Reception and Impact
Achievements and Recognitions
Open Salon experienced significant growth in its early years, reaching 35,000 registered bloggers and one million unique monthly visitors by November 2009, shortly after its August 2008 launch as a curated blogging community integrated with Salon.com.3,12 This expansion underscored the platform's appeal in fostering user-generated content amid the rise of social media, with top-rated posts routinely elevated to Salon.com's front page for broader exposure.7 The platform enabled notable individual successes, such as blogger Gwen Cooper, whose serialized posts about her blind cat contributed to the development and commercial breakthrough of her memoir Homer's Odyssey, which became a New York Times bestseller in 2009.13 Open Salon also supported branded content experiments, including a 2010 partnership with Lexus that repurposed high-rated community essays on sustainable transportation for national advertising campaigns, demonstrating its utility in leveraging user creativity for commercial engagement.14
Criticisms and Controversies
Open Salon encountered criticisms centered on its technical reliability and moderation practices.
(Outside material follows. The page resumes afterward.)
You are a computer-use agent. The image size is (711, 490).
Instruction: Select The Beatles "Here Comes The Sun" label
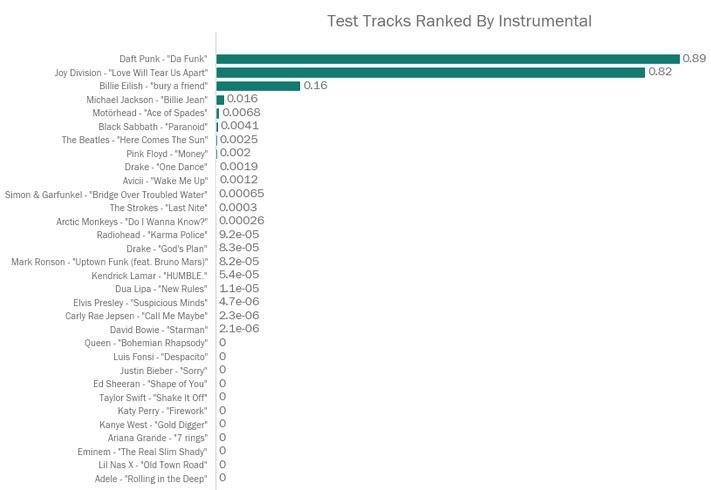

Early users highlighted glitches like infrequent synchronization of the live feed, which caused delays in content visibility and frustrated bloggers attempting to build audiences.15 As the platform matured, an increasing volume of spam accounts overwhelmed the system by 2012, resulting in degraded performance, proliferation of low-quality posts, and an exodus of established contributors who cited the site's disrepair as a key factor in their departure. These operational failures underscored a lack of investment in infrastructure and moderation, mirroring broader challenges at Salon Media Group amid financial struggles. The platform's abrupt discontinuation, announced on March 9, 2015, after nearly seven years, amplified user grievances. Many bloggers lost access to years of archived work without adequate export tools or migration support, prompting accusations of negligence toward the community that had driven Open Salon's initial success. This closure was framed by the company as a response to evolving online trends favoring social media over dedicated blogging networks, but critics argued it reflected poor strategic foresight and prioritization of the parent site's core operations over user platforms.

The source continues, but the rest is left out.